Question

Solve for complex number $$z$$:
$$(3+2i)z-3+6i=8-4i$$

Answer

**step1** Understanding the problem

The problem asks us to solve for the complex number $$z$$ in the given equation: $$(3+2i)z-3+6i=8-4i$$. This means we need to isolate $$z$$ to find its value.

**step2** Isolating the term with z

First, we need to gather all the terms that do not contain $$z$$ on one side of the equation. We do this by adding $$3$$ and subtracting $$6i$$ from both sides of the equation.
The original equation is: $$(3+2i)z-3+6i=8-4i$$
To move the constant complex term $$-3+6i$$ to the right side, we perform the inverse operations. We add $$3$$ and subtract $$6i$$ from both sides:
$$(3+2i)z = 8-4i - (-3+6i)$$
$$(3+2i)z = 8-4i + 3-6i$$
Now, combine the real parts and the imaginary parts on the right side:
Real parts: $$8+3=11$$
Imaginary parts: $$-4i-6i=-10i$$
So, the equation becomes: $$(3+2i)z=11-10i$$

**step3** Dividing to solve for z

To find $$z$$, we need to divide both sides of the equation by the complex number $$(3+2i)$$.
$$z = \frac{11-10i}{3+2i}$$

**step4** Performing complex division

To divide complex numbers, we multiply the numerator and the denominator by the conjugate of the denominator.

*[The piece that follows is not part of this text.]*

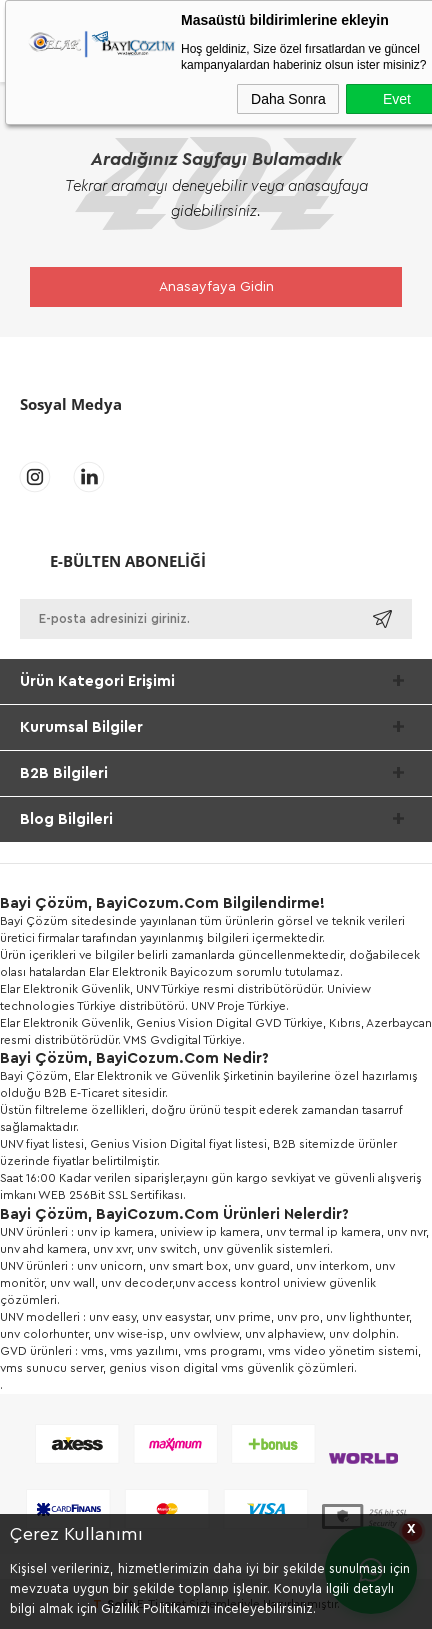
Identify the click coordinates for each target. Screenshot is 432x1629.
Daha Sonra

The conjugate of $$(3+2i)$$ is $$(3-2i)$$.
$$z = \frac{(11-10i)(3-2i)}{(3+2i)(3-2i)}$$
First, let's calculate the denominator. The product of a complex number and its conjugate is the sum of the squares of its real and imaginary parts:
$$(3+2i)(3-2i) = 3^2 + 2^2 = 9 + 4 = 13$$
Next, let's calculate the numerator by distributing the terms (similar to multiplying two binomials):
$$(11-10i)(3-2i)$$
$$= (11 \times 3) + (11 \times -2i) + (-10i \times 3) + (-10i \times -2i)$$
$$= 33 - 22i - 30i + 20i^2$$
Recall that $$i^2 = -1$$. Substitute this into the expression:
$$= 33 - 22i - 30i + 20(-1)$$
$$= 33 - 52i - 20$$
Combine the real parts and imaginary parts:
$$= (33-20) - 52i$$
$$= 13 - 52i$$

**step5** Final solution for z

Now, substitute the calculated numerator and denominator back into the expression for $$z$$:
$$z = \frac{13-52i}{13}$$
To express $$z$$ in the standard form $$a+bi$$, we separate the real and imaginary parts by dividing each term in the numerator by the denominator:
$$z = \frac{13}{13} - \frac{52i}{13}$$
Perform the division:
$$z = 1 - 4i$$
Thus, the complex number $$z$$ is $$1-4i$$.